14 avril 2017

Vendredi Saint : Le reniement de saint Pierre

Le musée du Louvre présente jusqu'au 22 mai 2017 une exposition consacrée à Valentin de Boulogne, peintre français mort en 1634 à Rome où il passa toute sa carrière. Adepte de la "manière sombre", il est considéré comme le plus doué des disciples du Caravage, qui venait de révolutionner la peinture en l'orientant vers un réalisme parfois abrupt, servi par l'emploi du clair-obscur. 

Peu après son arrivée à Rome vers 1614, Valentin de Boulogne réalise une grande huile sur toile (large de 2,40 m) pour illustrer le reniement de saint Pierre. Elle est conservée habituellement à Florence, à la Fondazione di Studi di Storia dell’Arte Roberto Longhi. 

Sur un fond brun, la scène nous présente, autour d'un bas-relief antique, sept personnages, formant trois groupes. Au centre, deux soldats jouent de l'argent aux dés. Les dés viennent d'être lancés, et n'ont pas encore donné leur résultat. Quel sera le sort ? Habilement, ce suspense renvoie à ce qui passe autour : un événement sur la gauche distrait les deux personnages de droite. Un officier au plumet blanc montre de la main gauche (qui se retrouve au centre du tableau) le vieillard qu'une servante vient d'agripper. Du pouce, son interlocuteur nous renvoie plus discrètement vers la même scène. Le vieillard qui se réchauffait auprès d'un brasero ne semble pas rassuré. Tendu vers l'avant, il semble désireux de quitter le tableau pour échapper à cette femme agressive, flanquée d'un soldat sombre et menaçant. Une fois les dés jetés, les soldats se relèveront-ils pour l'appréhender ? Qu'adviendra-t-il alors de Pierre, et de l'Eglise à travers lui ? Sans St Pierre, le paganisme évoqué par le pesant bas-relief resterait-il seul vainqueur ?


Centrée sur le jeu des soldats, l'organisation de cette oeuvre illustre parfaitement le thème du reniement : St Pierre cherche à fuir, il voudrait s'enfoncer dans la nuit plutôt que de reconnaître qu'il est disciple de Jésus. S'il l'avouait, il reviendrait à la place d'honneur, au centre, en retrouvant son intégrité et sa dignité. Mais son attitude, si contraire à ses grandes promesses de fidélité, lui vaut de sortir du tableau, comme s'il sortait de l'Histoire. 

Le jeu de dés évoque un autre jeu, celui des mains, très réalistes, vivantes, véhémentes, "à l'italienne". Cette vivacité ajoute à l'anxiété de St Pierre, et au trouble qui agite son âme.

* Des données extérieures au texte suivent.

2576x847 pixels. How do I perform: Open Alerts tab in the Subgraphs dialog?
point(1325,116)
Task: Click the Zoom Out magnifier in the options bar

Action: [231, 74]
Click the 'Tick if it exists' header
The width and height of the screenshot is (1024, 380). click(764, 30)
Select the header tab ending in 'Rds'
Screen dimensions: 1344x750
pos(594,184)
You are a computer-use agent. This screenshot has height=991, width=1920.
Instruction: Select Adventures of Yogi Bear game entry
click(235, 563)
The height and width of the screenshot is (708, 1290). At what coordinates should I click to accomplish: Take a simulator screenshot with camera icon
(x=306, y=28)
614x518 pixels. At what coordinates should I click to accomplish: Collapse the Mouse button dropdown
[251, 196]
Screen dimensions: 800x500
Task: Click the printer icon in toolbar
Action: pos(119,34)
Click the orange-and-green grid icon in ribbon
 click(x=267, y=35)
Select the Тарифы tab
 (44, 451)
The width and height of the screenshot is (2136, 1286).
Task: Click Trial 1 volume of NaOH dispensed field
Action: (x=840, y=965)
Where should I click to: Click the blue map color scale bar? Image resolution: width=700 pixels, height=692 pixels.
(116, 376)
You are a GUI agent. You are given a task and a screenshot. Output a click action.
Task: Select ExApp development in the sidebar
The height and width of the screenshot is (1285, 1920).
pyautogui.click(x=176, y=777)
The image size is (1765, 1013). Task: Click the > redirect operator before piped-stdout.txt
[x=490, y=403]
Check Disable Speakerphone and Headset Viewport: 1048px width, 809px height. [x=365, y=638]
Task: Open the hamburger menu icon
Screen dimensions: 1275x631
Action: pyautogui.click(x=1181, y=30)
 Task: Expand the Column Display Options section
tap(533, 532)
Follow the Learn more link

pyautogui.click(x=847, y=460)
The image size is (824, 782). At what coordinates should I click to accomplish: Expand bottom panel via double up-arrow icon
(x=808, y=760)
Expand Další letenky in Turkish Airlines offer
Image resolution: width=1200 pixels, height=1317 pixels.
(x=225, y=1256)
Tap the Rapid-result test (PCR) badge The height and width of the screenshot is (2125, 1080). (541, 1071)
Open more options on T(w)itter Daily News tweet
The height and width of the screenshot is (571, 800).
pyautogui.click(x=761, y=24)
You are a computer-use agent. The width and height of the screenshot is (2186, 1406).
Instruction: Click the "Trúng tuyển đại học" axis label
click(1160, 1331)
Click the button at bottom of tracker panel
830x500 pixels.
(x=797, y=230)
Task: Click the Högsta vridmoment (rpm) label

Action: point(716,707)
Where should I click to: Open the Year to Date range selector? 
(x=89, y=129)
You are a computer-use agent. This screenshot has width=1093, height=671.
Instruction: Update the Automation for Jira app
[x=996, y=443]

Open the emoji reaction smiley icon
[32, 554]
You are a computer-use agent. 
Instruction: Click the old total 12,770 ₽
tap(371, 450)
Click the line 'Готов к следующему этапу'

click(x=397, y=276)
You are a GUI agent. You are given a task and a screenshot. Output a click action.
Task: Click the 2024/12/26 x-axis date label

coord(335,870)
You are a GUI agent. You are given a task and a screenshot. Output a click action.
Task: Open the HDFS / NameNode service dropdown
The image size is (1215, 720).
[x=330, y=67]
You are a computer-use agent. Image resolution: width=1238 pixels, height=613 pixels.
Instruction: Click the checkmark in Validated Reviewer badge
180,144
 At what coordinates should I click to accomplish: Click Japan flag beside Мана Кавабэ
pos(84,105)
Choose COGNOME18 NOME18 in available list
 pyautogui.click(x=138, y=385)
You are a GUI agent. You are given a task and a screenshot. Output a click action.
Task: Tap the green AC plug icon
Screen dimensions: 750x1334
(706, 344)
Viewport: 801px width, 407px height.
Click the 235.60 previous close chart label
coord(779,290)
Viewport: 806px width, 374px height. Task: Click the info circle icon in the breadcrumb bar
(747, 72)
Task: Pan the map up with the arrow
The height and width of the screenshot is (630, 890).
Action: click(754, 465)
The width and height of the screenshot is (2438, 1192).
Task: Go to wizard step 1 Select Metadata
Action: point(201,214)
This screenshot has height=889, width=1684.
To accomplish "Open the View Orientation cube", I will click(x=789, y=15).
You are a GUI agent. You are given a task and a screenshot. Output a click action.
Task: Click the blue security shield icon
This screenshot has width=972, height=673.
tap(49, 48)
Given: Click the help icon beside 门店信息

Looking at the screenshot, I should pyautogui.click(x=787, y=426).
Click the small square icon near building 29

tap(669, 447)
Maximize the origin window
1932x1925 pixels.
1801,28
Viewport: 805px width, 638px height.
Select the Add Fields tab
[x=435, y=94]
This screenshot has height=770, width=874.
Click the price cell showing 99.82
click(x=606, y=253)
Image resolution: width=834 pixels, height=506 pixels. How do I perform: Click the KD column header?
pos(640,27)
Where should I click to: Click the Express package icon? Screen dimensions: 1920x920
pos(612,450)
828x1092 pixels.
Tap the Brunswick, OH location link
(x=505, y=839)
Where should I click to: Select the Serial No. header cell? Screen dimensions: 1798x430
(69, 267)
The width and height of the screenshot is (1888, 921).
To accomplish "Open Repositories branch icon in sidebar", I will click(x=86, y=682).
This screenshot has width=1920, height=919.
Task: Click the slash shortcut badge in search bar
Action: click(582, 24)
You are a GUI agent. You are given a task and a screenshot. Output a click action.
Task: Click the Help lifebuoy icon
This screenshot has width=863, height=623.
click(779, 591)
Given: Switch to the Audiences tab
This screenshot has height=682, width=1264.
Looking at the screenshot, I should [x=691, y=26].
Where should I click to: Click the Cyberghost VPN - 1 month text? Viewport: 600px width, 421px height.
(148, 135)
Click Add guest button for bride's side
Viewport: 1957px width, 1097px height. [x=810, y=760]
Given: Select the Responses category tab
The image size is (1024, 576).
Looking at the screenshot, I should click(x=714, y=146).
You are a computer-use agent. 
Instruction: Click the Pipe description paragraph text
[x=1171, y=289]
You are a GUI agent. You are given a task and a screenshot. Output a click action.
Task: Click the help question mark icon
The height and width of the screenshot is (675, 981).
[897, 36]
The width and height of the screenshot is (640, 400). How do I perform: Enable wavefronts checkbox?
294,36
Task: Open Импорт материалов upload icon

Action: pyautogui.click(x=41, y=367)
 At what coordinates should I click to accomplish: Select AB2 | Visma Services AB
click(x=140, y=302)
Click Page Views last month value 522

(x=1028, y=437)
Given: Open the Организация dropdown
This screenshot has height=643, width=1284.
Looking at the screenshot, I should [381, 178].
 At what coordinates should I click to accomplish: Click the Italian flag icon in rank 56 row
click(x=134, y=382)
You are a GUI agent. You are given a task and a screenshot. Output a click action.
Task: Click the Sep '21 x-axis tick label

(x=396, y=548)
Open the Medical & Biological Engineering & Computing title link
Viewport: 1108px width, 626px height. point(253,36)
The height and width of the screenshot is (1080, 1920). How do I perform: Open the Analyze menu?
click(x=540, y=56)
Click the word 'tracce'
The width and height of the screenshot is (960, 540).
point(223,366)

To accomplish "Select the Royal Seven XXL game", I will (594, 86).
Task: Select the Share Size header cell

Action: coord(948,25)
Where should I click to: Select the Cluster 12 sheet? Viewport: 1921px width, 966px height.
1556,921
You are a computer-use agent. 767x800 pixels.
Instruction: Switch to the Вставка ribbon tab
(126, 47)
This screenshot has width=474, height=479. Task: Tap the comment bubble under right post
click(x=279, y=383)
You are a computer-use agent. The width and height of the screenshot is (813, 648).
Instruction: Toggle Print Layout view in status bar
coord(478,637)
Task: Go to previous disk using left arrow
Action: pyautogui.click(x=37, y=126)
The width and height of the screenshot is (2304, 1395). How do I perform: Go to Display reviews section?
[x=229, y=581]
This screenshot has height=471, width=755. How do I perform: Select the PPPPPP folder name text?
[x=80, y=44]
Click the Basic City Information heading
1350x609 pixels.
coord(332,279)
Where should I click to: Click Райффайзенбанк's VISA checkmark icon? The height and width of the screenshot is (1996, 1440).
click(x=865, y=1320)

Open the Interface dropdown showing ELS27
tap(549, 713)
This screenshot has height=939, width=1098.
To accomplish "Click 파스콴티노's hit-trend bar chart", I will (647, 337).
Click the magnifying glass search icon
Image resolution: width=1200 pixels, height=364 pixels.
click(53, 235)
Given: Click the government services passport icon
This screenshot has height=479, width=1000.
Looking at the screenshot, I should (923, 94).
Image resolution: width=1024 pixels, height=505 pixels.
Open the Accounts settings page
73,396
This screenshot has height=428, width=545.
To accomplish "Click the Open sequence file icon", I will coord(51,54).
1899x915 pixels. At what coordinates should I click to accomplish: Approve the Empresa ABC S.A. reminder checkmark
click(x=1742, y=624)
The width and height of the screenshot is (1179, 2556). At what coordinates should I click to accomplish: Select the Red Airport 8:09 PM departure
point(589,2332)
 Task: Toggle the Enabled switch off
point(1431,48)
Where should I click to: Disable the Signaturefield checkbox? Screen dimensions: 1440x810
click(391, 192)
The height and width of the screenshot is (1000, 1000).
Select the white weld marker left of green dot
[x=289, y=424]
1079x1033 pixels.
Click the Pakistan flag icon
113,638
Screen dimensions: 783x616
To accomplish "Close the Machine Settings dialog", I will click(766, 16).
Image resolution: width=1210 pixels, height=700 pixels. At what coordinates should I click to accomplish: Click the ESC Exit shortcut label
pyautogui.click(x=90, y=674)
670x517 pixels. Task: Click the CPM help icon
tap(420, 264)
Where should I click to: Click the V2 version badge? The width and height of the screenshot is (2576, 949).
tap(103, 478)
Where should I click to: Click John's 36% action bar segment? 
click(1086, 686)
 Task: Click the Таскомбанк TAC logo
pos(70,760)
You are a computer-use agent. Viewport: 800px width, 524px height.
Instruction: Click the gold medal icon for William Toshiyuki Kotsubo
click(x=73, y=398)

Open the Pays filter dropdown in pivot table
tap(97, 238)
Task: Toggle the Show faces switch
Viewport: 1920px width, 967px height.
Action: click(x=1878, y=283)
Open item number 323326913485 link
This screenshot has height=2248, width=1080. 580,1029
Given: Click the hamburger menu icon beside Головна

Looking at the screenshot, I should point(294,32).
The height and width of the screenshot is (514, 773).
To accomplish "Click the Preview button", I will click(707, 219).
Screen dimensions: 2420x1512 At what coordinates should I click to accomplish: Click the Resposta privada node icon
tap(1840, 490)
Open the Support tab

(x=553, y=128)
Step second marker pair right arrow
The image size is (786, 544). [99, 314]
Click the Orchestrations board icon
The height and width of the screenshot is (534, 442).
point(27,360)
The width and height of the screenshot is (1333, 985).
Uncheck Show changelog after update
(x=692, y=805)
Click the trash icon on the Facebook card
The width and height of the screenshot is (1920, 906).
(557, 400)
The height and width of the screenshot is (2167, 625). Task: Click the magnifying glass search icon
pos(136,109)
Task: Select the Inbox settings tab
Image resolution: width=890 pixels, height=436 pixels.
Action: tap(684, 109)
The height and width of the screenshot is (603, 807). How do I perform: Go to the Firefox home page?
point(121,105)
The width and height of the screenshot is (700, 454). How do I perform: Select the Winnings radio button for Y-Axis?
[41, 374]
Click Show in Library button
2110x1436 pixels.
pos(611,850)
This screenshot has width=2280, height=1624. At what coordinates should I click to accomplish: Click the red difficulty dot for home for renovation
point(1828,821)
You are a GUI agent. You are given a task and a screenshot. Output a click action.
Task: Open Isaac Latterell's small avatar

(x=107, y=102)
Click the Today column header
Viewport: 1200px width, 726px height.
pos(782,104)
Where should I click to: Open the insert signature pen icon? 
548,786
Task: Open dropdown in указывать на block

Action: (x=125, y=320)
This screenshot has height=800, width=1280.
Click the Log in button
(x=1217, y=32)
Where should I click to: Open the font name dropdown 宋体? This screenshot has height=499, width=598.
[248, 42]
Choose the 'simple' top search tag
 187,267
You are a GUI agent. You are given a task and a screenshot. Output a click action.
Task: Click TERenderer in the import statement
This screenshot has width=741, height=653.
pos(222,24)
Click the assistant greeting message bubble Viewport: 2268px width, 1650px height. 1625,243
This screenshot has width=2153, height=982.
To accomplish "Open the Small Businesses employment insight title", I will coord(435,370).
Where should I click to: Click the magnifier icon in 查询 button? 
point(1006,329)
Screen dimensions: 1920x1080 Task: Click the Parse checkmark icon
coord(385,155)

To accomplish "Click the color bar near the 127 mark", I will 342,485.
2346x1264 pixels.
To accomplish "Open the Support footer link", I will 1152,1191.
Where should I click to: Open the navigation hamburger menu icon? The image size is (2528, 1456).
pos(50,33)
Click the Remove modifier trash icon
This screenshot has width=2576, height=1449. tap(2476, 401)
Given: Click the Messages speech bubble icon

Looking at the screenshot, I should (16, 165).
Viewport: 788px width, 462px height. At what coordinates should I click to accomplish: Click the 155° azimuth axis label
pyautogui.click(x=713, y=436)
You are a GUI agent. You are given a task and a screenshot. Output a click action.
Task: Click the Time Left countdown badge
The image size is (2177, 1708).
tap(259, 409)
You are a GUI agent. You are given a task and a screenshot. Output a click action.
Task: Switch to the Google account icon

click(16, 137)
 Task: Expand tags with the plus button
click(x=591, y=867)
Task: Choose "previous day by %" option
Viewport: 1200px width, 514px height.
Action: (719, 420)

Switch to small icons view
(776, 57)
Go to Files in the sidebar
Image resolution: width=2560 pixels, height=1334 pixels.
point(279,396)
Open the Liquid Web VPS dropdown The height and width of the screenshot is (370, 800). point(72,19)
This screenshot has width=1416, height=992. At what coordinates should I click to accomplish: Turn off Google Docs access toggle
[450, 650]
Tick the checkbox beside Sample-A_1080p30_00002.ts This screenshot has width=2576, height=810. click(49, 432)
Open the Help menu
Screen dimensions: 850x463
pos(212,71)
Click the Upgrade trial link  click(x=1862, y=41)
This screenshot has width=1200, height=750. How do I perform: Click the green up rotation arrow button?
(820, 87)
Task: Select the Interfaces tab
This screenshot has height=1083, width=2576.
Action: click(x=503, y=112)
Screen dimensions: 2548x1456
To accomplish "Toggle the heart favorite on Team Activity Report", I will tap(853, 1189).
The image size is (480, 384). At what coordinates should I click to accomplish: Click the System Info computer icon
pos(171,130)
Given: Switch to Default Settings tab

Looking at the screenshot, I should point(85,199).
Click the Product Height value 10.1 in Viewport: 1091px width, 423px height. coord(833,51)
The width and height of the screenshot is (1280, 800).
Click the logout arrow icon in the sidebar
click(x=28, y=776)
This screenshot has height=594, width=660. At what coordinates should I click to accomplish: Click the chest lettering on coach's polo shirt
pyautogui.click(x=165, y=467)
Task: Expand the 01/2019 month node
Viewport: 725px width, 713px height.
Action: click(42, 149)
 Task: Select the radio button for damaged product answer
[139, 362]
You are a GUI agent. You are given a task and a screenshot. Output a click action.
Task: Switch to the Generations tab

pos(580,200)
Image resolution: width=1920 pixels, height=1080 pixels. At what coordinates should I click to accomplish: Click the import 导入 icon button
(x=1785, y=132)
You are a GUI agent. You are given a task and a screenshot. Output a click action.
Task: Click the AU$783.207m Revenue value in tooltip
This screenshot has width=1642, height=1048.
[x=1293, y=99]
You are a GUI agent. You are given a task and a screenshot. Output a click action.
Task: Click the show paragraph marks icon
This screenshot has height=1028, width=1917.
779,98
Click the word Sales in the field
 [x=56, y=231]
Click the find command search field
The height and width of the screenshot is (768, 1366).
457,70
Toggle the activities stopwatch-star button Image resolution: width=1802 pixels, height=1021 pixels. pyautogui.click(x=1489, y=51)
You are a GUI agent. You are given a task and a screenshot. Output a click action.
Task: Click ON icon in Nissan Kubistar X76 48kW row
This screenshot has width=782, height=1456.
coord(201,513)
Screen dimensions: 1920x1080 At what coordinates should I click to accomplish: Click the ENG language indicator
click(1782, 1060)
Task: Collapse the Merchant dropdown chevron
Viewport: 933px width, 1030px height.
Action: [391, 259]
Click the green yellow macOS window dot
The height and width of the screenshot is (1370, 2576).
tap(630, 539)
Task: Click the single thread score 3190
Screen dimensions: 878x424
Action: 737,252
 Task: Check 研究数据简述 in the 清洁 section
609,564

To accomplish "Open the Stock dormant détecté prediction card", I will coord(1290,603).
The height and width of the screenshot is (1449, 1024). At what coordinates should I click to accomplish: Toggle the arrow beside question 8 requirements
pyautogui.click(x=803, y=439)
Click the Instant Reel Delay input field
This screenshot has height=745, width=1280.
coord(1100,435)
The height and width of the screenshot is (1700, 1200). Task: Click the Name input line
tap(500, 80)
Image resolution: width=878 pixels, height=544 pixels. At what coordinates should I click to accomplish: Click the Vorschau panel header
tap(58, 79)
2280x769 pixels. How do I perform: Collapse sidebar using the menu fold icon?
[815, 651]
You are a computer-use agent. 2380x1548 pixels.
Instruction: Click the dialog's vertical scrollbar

Les accessoires ne sont pas anodins. Les deux pièces d'argent posées sur la table renvoient aux trente deniers obtenus par Judas, tandis que nous reverrons les dés au pied de la Croix, quand les soldats (les mêmes ?) se partageront les vêtements de Jésus. L'officier qui désigne Pierre sera peut-être le centurion affirmant à la mort du Christ que "vraiment celui-ci était Fils de Dieu !" (ce que St Pierre n'a pas ici le courage de confesser)... Sa manche rouge peut évoquer le sang généreusement versé par Jésus, ce sang que l'apôtre a si peur de verser lui-même. 
Quant aux braises du feu, elles reviendront plus tard, quand le Christ ressuscité préparera pour ses disciples un repas de poissons, avant que St Pierre ne rachète son triple reniement par une triple protestation d'amour (en Jn 21). 

En ce Vendredi Saint, cette oeuvre originale nous renvoie à nos propres trahisons. Mais le destin de Saint Pierre, né de la grâce du Christ stimulant son repentir, nous encourage à espérer avec confiance.


NB : lu de droite à gauche, ce tableau n'est pas sans rappeler par sa mise en scène un des chefs-d'oeuvre du Caravage, la Vocation de St Matthieu (le mouvement, le nombre des personnages, l'argent, la rapière, la manche rouge...). Avec une différence majeure : à ce moment, St Pierre fait corps avec son Seigneur.